Molecular dynamics simulation

The molecular dynamics of the spike-ligand docked complexes were performed using AMBER16 program available on Ligand and Receptor Molecular Dynamics (LARMD) (http://chemyang.ccnu.edu.cn/ccb/server/LARMD/). The interactional binding mode (Int_mod) was chosen for 4 ns MD simulation in an explicit water model [30]. The steps involved in the MD simulations consist of (a) assignment of bcc charges to the ligand atoms using the antechamber module of the AMBER16 program [31] (b) generation of the coordinate and topology files of the complex using Tleap module of the AMBER16 program (c)The force fields selected for amino acid residues and ligands include the AMBER ff14SB force field [32] and General AMBER Force Field (GAFF) [33,34] respectively (d) Addition of counter ions (Na⁺ and Cl⁻) to the system (e) the systems were explicitly solvated in an octahedral box of TIP3P waters [35] (f) energy minimization with 2000 steps steepest descent method and 3000 steps conjugated gradient method using sander module in the AMBER16 program [36] (g) the systems were gradually heated by raising the temperature from 10 to 300 K for 30 ps.

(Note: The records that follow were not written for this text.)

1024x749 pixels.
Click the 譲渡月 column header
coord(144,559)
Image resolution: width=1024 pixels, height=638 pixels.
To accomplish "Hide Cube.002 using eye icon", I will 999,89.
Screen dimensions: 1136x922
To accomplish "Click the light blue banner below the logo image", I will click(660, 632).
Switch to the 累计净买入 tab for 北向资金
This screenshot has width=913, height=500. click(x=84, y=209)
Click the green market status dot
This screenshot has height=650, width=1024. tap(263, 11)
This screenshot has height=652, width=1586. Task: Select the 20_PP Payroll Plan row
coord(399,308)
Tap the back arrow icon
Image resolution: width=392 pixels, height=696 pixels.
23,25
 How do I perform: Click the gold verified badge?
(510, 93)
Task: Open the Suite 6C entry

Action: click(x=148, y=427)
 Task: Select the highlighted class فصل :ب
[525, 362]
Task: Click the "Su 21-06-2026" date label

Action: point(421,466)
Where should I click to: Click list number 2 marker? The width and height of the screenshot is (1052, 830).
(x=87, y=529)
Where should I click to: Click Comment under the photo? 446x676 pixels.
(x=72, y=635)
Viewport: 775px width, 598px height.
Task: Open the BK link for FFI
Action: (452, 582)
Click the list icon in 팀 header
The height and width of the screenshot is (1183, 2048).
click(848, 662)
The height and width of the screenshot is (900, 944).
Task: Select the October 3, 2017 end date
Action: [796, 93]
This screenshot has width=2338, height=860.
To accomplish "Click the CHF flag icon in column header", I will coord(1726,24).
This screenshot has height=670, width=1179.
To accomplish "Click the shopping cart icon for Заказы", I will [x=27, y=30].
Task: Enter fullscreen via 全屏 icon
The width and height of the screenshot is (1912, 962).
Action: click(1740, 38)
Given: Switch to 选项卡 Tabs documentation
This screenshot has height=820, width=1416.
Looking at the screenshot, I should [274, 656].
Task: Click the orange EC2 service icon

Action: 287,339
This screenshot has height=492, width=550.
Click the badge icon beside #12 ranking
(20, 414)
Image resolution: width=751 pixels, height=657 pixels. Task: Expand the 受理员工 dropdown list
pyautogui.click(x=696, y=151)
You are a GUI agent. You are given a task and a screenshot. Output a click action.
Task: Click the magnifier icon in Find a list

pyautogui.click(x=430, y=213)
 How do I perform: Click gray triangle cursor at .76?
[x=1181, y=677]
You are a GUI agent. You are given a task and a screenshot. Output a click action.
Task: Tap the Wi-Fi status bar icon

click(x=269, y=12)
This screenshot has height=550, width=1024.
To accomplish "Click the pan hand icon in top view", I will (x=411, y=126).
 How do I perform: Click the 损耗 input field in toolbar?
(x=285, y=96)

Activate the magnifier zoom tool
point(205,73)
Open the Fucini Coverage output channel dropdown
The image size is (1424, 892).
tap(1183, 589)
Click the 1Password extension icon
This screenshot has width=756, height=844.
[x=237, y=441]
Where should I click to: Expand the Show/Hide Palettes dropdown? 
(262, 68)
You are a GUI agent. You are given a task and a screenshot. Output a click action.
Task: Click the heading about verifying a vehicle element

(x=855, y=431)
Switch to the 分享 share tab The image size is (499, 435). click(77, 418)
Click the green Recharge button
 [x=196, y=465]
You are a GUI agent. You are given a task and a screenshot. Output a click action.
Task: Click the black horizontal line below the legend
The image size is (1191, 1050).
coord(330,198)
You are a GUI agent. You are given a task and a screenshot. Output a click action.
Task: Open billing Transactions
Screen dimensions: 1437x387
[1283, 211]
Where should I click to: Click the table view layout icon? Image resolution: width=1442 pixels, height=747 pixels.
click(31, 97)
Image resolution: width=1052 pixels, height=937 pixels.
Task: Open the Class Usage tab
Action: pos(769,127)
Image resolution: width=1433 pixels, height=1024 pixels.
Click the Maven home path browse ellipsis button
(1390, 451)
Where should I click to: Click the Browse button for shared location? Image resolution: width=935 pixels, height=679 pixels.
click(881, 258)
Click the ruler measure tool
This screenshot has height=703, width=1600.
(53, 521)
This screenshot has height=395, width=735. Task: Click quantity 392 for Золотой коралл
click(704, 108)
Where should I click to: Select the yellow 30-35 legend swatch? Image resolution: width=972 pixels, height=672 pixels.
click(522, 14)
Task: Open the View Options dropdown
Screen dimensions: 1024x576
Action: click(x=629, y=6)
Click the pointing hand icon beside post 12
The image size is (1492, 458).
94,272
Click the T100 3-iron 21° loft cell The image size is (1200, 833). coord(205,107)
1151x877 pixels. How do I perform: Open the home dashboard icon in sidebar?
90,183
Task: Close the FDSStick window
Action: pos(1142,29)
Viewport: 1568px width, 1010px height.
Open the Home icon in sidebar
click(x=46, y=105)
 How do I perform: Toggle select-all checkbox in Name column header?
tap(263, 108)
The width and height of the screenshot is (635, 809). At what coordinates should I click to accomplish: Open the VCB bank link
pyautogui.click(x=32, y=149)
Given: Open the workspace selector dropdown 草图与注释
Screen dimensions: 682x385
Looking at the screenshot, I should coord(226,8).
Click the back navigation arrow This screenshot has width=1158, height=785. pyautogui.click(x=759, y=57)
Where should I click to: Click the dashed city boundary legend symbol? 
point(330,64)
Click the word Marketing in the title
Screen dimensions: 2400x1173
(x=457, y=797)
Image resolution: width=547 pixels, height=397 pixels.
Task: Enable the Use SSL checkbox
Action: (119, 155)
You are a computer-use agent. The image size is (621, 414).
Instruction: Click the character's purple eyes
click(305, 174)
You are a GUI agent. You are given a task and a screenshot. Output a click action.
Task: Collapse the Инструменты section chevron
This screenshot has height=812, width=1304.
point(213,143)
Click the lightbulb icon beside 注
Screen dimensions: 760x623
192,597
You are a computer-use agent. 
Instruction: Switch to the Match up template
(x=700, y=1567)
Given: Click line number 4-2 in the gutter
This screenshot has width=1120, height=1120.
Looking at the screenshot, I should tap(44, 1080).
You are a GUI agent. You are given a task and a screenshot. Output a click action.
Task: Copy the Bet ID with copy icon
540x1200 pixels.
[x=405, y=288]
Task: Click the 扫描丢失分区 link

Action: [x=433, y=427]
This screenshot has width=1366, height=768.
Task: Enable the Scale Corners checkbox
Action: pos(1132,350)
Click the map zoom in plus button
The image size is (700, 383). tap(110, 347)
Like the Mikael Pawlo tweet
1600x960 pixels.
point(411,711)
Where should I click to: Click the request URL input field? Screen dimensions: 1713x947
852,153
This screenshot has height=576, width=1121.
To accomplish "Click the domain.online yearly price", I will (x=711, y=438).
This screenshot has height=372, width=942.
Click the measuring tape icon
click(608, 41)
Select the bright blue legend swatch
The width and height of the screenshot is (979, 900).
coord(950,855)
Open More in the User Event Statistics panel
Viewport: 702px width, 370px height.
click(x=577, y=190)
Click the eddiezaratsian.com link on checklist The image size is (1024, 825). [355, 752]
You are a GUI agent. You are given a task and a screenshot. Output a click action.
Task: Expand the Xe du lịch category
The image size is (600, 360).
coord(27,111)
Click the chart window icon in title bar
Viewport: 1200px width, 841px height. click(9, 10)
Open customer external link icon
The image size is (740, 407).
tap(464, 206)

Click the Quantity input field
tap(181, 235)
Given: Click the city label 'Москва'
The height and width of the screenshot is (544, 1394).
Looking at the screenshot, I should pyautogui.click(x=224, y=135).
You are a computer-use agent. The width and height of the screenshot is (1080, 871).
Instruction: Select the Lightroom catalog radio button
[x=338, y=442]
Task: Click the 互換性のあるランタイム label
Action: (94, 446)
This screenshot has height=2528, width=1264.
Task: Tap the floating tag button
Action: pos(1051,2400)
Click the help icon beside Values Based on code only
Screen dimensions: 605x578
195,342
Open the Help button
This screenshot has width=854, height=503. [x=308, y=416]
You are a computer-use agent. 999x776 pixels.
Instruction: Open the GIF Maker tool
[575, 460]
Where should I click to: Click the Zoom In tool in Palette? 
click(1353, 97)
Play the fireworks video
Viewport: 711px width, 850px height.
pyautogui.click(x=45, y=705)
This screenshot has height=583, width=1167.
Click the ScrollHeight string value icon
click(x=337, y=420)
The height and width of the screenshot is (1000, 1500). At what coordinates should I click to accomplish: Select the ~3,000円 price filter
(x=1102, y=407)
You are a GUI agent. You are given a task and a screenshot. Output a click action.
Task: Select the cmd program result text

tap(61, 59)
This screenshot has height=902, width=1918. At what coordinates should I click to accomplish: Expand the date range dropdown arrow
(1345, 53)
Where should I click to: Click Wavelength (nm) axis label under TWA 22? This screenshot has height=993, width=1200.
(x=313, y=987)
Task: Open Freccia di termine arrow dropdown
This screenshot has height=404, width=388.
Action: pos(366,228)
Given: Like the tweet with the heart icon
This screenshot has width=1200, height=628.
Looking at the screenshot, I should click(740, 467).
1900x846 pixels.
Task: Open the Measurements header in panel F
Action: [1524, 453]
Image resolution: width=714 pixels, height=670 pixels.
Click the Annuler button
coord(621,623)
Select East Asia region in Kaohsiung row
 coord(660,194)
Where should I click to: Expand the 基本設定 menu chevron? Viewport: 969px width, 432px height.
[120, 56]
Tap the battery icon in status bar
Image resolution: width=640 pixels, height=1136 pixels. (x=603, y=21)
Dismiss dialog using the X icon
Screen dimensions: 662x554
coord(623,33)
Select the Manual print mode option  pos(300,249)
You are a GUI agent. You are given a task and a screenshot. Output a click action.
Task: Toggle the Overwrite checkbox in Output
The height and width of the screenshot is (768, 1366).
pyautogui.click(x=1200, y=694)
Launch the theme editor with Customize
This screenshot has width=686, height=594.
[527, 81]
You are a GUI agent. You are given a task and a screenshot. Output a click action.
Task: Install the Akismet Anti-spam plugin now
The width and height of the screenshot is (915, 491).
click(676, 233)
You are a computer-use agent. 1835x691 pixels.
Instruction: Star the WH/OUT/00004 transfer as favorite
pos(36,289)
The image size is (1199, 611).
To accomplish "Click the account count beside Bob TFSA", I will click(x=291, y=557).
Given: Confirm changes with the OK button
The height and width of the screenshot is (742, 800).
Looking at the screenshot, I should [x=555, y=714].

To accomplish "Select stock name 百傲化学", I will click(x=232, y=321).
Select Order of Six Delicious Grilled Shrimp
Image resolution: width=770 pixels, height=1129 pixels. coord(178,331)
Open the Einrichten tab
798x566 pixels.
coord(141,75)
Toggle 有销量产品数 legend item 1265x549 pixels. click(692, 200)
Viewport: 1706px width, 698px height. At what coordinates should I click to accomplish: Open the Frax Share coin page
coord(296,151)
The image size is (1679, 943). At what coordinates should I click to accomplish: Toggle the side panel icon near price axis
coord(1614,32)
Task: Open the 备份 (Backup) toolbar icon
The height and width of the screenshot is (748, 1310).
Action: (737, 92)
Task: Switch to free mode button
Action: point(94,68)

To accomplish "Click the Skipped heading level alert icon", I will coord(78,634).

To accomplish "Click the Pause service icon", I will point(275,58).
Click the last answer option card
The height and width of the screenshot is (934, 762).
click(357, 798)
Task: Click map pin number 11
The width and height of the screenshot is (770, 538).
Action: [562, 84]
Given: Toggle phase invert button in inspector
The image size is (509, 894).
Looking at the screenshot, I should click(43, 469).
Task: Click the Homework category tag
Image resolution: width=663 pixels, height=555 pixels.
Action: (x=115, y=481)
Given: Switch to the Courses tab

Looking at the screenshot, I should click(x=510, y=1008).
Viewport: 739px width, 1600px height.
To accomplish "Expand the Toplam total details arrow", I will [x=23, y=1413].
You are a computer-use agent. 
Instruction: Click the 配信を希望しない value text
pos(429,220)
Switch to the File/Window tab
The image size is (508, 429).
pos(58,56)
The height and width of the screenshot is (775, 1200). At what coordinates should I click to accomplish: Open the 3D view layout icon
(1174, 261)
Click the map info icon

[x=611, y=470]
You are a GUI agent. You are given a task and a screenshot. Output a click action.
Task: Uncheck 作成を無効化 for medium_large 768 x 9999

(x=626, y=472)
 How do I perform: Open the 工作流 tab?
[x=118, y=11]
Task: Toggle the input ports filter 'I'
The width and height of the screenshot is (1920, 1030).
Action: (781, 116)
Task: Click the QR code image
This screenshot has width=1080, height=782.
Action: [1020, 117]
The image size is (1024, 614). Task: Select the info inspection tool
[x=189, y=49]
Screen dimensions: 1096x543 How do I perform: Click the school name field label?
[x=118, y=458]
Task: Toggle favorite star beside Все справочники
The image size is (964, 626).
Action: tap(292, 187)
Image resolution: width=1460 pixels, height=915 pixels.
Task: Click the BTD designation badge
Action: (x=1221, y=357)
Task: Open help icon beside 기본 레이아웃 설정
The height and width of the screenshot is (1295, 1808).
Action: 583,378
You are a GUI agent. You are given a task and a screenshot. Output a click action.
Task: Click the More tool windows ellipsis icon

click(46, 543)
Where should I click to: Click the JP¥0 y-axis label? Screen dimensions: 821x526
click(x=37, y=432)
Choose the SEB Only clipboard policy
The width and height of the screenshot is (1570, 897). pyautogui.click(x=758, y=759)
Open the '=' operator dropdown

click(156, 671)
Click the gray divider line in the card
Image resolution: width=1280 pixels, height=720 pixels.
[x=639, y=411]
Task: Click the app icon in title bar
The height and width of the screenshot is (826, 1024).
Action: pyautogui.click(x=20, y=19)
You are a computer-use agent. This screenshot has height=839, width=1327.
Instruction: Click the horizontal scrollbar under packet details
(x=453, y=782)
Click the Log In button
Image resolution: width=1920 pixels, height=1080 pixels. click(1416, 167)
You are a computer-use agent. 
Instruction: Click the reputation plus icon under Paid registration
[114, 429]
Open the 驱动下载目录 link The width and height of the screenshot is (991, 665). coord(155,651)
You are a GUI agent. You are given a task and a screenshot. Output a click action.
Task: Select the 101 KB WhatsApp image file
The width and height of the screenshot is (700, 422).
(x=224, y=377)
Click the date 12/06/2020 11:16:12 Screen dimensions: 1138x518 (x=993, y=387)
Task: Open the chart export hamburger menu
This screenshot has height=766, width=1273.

All the atoms were relaxed using periodic boundary conditions at a temperature of 300 K and pressure of 1 atm.

Analysis of trajectories

The geometric properties of the systems such as root mean square deviation (RMSD), radius of gyration (Rg) and fraction of native contacts (Q) values were analysed using the Cpptraj module in the AMBER16 program module [37]. R package was used to analyse the RMSD distribution of protein and ligand in a histogram representation. The non-native contacts were calculated using MDTraj was and Bio3d was used to study the principal component analysis PCA and residue cross-correlation [38].

Binding free energy analysis

The binding free energy (${\Delta G}_{bind}$) was calculated using the following Eq. (1)

$${\Delta G}_{bind}={\Delta E}_{bind}-{T\Delta S}_{sol}-{T\Delta S}_{conf}$$ (1)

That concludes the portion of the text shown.